- TEXT SECTION
※

For instance, for GPU enabled containers, after exec
in the wrapper you will need to add --nv
(Nvidia) or --rocm
(AMD).
Using overlays requires adding --overlay <OVERLAY FILEPATH>
, with the file path possibly specified using a shell variable that you can define prior to executing the wrapper.
Wrappers to launch GUI sessions will also require some tweaking.
What if we need to bind mount some host directories?
This is a case worth commenting in this context.
Specifying the paths to be bind mounted as additional flags in the wrappers is not really general nor portable.
So what you want to do here is to use $SINGULARITY_BINDPATH
, defining the required paths prior to execution of the application.
If you have a standard setup on your system, where all the data go under the same parent directory (e.g. /data
), you might even want to define the variable in the startup scripts (~/.bashrc
,…). This can be quite a good practice in simplifying your production environment, and making it more robust.
In this respect, in Pawsey HPC systems the singularity module adds /group
and /scratch
to the the bind path, so you don’t have to worry about bind mounting data directories at all.
Using Aliases
Another way to shortcut the singularity command line is to use alias feature of the BASH shell.

※

- STORED RECORDS
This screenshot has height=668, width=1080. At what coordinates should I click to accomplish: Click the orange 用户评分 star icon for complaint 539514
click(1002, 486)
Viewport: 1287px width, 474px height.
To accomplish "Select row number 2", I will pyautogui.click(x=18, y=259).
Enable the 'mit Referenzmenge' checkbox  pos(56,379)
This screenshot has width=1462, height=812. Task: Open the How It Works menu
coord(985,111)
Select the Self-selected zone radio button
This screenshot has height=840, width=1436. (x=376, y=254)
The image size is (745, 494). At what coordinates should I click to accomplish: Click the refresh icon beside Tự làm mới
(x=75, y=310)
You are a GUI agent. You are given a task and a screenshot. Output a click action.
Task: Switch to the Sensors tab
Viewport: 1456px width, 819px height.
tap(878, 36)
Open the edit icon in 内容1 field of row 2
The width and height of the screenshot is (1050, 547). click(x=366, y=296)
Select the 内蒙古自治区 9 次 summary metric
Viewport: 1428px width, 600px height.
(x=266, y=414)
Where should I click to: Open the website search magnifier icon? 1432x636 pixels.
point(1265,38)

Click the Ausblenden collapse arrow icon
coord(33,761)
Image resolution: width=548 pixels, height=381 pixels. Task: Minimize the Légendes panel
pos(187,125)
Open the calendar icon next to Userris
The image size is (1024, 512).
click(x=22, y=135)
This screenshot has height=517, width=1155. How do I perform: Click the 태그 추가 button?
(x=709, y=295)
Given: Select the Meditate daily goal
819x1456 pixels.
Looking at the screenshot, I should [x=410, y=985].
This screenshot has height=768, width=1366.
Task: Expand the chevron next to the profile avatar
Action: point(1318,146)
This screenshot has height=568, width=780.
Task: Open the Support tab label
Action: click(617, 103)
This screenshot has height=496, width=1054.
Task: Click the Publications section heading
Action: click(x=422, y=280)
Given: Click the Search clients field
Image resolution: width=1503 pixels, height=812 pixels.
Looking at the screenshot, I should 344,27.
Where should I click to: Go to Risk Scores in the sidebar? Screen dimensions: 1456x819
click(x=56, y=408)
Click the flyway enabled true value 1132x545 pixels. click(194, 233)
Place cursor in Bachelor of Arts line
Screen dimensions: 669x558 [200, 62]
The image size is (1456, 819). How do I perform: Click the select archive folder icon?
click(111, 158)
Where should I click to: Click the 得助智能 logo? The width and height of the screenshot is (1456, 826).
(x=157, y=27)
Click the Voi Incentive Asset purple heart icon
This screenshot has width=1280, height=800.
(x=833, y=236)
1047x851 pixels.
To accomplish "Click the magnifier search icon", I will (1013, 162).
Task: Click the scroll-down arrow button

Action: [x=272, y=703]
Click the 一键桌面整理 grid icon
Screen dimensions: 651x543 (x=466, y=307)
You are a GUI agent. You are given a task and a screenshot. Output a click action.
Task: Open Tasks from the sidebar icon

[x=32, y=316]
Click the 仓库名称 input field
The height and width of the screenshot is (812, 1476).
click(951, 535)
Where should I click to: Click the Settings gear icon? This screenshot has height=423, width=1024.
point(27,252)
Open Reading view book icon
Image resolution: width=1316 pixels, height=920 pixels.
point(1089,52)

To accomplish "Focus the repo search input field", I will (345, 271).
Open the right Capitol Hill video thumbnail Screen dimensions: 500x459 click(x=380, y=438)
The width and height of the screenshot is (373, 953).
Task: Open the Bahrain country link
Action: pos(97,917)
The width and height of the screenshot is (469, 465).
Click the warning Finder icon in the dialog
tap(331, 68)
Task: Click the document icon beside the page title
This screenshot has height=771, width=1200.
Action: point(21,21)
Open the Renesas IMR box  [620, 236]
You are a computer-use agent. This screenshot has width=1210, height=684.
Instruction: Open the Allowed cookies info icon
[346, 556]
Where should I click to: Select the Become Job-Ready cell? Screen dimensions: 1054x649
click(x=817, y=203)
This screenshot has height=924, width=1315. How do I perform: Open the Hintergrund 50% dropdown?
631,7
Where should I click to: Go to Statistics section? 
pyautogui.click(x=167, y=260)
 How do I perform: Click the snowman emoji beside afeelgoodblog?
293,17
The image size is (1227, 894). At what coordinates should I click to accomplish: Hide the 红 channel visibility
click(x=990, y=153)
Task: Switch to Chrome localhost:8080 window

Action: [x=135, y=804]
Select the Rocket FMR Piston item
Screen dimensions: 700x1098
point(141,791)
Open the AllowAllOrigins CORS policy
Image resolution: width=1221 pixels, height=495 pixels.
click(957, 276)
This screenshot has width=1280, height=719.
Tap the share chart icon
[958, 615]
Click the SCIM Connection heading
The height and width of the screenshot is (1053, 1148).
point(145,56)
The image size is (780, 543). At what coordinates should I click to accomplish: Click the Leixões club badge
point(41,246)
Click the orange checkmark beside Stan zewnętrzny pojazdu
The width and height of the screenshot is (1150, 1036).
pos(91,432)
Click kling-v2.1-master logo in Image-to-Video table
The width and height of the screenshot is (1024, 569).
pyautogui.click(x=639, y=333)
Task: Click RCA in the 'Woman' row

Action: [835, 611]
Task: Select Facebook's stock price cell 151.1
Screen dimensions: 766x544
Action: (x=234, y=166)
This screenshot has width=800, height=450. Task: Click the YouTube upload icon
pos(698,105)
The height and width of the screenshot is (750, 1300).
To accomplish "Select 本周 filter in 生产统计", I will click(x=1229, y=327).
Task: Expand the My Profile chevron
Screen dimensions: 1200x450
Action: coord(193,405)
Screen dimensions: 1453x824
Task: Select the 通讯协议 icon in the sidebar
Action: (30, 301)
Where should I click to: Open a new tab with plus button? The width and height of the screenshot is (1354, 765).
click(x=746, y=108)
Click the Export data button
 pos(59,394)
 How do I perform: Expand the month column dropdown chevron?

※

Please reproduce word for word the part of the Singularity wrapper text starting with "Using overlays requires" and going on through "executing the wrapper.".

- TASK OUTPUT
Using overlays requires adding --overlay <OVERLAY FILEPATH>
, with the file path possibly specified using a shell variable that you can define prior to executing the wrapper.